▶ Action item: Each line that contains the string "menu" counts once; report how many such lines appear in the data, as a number only.

Collected data
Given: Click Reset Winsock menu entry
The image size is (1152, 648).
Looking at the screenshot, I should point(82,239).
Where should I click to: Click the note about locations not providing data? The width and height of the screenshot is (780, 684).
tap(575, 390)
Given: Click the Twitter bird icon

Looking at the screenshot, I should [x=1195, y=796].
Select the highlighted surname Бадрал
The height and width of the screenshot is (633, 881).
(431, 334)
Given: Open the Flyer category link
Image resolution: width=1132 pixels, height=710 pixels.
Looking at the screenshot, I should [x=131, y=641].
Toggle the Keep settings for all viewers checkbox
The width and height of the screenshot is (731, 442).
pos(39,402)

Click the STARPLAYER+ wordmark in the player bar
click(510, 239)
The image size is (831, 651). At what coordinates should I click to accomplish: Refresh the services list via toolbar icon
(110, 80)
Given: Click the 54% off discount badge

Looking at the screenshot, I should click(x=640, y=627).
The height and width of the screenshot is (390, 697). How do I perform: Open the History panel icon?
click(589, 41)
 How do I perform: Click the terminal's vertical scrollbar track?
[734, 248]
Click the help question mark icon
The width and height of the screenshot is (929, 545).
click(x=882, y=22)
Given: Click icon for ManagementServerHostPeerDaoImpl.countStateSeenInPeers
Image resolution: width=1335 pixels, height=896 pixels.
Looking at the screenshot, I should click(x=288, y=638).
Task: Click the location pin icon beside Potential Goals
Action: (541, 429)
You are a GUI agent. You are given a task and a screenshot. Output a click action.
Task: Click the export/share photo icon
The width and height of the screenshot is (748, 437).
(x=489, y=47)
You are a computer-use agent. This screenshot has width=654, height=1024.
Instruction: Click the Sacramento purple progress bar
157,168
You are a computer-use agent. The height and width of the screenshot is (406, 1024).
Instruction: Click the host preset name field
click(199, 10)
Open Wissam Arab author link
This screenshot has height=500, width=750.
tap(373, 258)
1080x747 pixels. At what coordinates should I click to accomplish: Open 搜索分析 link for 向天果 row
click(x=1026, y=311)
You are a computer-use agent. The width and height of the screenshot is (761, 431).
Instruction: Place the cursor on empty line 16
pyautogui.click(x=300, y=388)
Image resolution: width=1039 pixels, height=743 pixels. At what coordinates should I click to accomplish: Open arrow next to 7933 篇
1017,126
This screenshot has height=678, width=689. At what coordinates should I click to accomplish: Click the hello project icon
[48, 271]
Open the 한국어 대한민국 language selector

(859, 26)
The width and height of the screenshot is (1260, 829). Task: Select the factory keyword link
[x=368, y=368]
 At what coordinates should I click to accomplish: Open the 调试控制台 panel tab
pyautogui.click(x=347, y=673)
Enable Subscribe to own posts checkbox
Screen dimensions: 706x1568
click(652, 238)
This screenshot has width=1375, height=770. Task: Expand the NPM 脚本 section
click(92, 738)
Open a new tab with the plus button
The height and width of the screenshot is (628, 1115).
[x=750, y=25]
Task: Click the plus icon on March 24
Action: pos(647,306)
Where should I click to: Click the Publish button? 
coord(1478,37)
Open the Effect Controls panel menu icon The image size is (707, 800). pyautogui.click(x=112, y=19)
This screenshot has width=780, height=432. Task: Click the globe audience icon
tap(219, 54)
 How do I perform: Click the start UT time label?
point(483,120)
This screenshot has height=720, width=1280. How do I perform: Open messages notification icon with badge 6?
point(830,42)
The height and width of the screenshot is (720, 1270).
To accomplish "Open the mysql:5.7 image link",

▶ Your solution: 2